Wednesday, March 18, 2009

The Lady Vanishes

I once quietly stalked Natasha Richardson and Liam Neeson on Broadway with my daughter, Middle Babe, walking stealthily behind them for about six blocks until they turned right on a street in the West Sixties -- I think it was W67th Street -- and into a luxury building.

They were wearing sunglasses and holding hands.

"Well?" I asked my daughter, standing stupidly on the street as our movie stars greeted the doorman and disappeared inside an elevator.

"Pointless but cool," my daughter summarized. "Let's check out the Gap," she suggested, heading back to Broadway.

Earlier today, before Natasha Richardson's death was announced, I sent my daughter a message on Facebook reminding her of our long-ago adventure. After accusing me of being Perez Hilton, Middle Babe conceded that the news about Richardson was horribly sad...and that, yes, she remembered we had once stalked her and Liam Neeson.
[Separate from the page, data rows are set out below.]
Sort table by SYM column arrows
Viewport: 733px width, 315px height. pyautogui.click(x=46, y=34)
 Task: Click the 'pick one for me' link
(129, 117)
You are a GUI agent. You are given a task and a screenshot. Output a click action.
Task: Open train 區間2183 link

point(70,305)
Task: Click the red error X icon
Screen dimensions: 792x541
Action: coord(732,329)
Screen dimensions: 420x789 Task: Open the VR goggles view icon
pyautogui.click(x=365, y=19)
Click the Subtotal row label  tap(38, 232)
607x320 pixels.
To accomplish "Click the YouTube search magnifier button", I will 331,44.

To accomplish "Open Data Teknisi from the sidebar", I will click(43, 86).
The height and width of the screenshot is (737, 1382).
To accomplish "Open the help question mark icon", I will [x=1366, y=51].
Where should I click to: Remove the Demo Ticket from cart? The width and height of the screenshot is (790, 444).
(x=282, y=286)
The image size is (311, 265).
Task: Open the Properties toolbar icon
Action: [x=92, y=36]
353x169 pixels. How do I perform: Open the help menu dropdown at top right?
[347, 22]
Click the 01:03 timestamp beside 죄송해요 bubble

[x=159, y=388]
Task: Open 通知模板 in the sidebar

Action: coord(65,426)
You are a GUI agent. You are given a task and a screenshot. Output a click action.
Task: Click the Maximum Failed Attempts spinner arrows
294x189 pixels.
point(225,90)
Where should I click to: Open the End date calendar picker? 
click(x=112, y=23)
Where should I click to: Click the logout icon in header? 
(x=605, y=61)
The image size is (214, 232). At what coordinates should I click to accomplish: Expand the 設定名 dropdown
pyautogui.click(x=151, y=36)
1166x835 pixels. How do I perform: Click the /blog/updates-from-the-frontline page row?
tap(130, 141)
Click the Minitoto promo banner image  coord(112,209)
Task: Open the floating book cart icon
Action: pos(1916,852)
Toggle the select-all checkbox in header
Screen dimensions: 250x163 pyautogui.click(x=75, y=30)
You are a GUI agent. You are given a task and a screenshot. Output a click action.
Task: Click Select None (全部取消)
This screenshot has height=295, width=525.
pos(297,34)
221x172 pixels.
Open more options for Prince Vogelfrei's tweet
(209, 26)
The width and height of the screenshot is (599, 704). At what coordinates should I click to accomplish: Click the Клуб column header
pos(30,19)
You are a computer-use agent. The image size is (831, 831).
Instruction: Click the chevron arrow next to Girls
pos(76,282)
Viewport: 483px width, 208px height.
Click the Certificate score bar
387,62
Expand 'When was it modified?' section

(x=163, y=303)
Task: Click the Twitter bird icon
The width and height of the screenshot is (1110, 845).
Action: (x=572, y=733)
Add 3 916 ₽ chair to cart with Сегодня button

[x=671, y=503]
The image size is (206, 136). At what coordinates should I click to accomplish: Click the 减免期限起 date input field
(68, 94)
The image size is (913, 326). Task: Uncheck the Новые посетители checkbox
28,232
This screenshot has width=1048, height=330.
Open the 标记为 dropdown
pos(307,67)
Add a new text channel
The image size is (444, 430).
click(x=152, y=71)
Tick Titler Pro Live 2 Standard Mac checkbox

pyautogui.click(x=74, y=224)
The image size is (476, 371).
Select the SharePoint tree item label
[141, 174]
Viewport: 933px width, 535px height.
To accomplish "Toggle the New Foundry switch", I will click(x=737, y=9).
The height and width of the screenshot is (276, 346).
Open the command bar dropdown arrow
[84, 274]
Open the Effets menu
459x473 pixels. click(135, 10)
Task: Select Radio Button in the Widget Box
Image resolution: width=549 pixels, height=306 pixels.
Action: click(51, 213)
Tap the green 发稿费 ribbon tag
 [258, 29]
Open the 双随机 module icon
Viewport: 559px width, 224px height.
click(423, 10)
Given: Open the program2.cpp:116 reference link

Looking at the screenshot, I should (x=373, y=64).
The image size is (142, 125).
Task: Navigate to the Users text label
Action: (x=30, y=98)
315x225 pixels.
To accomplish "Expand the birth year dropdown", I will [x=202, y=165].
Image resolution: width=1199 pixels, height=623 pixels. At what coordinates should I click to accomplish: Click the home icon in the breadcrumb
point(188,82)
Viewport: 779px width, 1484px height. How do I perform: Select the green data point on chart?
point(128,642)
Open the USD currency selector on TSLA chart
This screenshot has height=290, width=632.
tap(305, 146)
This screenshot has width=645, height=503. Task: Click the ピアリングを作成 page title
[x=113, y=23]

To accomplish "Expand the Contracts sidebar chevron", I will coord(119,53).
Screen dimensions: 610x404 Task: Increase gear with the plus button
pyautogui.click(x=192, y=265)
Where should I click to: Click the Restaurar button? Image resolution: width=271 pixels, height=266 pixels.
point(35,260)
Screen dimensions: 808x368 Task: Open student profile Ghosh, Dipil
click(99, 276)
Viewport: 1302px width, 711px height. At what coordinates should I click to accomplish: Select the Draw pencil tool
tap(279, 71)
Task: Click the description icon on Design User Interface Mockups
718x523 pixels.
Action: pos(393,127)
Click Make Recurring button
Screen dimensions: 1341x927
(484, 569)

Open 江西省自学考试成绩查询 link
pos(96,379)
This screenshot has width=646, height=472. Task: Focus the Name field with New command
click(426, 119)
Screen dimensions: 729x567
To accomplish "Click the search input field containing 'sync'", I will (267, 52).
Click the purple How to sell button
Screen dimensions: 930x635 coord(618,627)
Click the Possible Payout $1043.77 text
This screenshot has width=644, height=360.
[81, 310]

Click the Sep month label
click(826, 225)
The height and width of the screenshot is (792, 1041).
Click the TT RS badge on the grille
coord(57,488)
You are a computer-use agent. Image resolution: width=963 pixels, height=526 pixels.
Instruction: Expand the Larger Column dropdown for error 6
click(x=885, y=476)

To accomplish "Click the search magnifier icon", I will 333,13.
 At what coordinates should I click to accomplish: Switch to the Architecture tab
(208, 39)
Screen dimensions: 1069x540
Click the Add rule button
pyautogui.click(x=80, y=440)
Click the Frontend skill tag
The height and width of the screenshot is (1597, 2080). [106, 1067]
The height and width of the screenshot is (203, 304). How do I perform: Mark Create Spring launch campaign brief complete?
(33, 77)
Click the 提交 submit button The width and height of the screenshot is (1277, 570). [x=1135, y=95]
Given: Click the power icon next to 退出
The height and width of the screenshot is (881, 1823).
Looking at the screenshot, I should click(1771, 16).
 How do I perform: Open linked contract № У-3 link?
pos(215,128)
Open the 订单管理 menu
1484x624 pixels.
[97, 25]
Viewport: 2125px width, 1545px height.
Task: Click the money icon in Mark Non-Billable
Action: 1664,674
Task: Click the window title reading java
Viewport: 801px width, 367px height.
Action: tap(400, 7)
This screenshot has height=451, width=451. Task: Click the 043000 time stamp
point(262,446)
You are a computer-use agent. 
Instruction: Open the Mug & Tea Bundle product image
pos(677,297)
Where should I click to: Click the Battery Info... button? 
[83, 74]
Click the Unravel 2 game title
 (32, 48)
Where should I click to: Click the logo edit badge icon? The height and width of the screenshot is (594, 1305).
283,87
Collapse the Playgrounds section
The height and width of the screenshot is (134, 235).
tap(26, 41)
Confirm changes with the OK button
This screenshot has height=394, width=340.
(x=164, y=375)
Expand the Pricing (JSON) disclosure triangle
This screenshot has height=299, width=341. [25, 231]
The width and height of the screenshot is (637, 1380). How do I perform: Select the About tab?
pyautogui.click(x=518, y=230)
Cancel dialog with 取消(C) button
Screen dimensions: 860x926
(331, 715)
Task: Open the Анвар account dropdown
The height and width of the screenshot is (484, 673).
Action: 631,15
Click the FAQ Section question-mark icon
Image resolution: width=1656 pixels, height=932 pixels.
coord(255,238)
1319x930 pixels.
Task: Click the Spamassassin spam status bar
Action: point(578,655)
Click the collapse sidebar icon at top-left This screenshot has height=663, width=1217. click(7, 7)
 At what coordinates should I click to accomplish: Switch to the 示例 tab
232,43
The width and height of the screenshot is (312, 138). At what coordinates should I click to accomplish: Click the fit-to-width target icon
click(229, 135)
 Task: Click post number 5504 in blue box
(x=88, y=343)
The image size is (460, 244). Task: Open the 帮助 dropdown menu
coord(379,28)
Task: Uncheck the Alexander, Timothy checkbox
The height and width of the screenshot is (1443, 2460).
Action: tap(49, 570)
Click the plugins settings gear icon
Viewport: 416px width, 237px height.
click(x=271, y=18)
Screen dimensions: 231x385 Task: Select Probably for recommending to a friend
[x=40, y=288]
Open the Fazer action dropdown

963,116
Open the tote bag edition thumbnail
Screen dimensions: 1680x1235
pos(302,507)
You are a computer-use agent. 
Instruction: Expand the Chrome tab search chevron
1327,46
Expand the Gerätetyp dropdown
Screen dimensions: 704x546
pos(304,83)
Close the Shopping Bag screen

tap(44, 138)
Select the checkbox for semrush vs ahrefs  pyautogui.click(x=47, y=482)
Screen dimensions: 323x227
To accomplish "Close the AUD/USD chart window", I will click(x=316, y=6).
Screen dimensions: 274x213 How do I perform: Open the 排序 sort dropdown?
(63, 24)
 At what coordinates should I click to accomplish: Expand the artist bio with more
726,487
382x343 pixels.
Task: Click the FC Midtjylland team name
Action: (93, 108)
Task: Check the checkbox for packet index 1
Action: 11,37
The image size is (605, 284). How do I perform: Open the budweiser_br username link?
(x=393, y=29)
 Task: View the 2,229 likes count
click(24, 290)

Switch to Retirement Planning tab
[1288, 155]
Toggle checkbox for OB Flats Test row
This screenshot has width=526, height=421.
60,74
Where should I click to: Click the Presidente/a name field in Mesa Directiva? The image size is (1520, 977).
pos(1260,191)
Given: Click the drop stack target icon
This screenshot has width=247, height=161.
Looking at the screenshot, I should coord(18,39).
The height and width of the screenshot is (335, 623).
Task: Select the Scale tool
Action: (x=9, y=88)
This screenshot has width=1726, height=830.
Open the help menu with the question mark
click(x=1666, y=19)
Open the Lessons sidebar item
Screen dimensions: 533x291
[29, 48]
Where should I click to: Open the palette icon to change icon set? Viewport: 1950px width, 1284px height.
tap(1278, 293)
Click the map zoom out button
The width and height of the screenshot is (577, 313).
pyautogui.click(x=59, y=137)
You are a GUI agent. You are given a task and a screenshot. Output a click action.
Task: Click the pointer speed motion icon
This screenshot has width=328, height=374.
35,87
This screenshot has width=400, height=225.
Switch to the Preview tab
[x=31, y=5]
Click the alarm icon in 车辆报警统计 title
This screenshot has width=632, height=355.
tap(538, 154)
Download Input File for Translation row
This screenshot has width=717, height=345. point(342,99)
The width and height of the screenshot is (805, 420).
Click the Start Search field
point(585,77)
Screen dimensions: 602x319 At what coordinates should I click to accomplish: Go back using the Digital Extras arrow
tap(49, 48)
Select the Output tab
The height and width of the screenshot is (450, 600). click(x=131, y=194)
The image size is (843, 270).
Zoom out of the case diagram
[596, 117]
It was a while ago when we did that; I think Middle Babe was a freshman in high school. Still, I didn't need to explain to her who Richardson and Neeson were after I spotted them on the street. She recognized them, having seen The Parent Trap and Schindler's List.

My Facebook message reached Middle Babe in Dublin, where she was recovering from St. Patrick's Day with one of her best friends, who is taking a semester at Trinity. I'm bound for Dublin tomorrow night to spend the weekend with her, HOBB and Little Babe...and then I'm onto Berlin to visit Big Babe, my oldest son.

Nothing but nothing is ready for this trip. I've been consumed by work, the cleaning lady is MIA, there were Parent-Teacher conferences this afternoon followed by a drive out to Great Neck to see NOBB (niece of Bungalow Babe) perform (steal the show) in Beauty and the Beast

Leaving the show at intermission, I dashed back to the city with the intention of getting a jump on all that needed to get done -- laundry, packing, purchasing items on a Wish List for Big Babe, work assignments -- before I boarded my plane.

Sitting down in front of my computer close to 11 pm, the staccato headline jumped out at me, confirming the rumors of the past day: Natasha Richardson is Dead at 45.

I stopped in my tracks to observe a moment of silence, enveloped by sadness for the actress I first noticed in The Handmaid's Tale.

And reorder my priorities.

It is nearing midnight. I am not Perez Hilton but I find myself thinking of Natasha Richardson and the unkind way that death came for her. I think of her famous husband and her young sons, imagine the terrible shock of her unheralded departure. I think of her family, the names that are a Who's Who of contemporary theatre and film.

I grieve for her mother, that immovable, impossible icon Vanessa Redgrave. I ponder the unspeakable cruelty of a mother having to bury her child.

The suddenness of this particular death rivets and terrifies us. We want to rewind the footage so as to track the stealthy progress of the Angel of Death as he moved to claim her, note the snares he had set, see how he covered up his work, tricking everyone into a false sense of security.

Most of all, her.

For Natasha Richardson, the thinnest of veils separated this world from the world to come.

I think of her death as when last I had seen her -- standing in the lobby of a building one moment, gone a second later.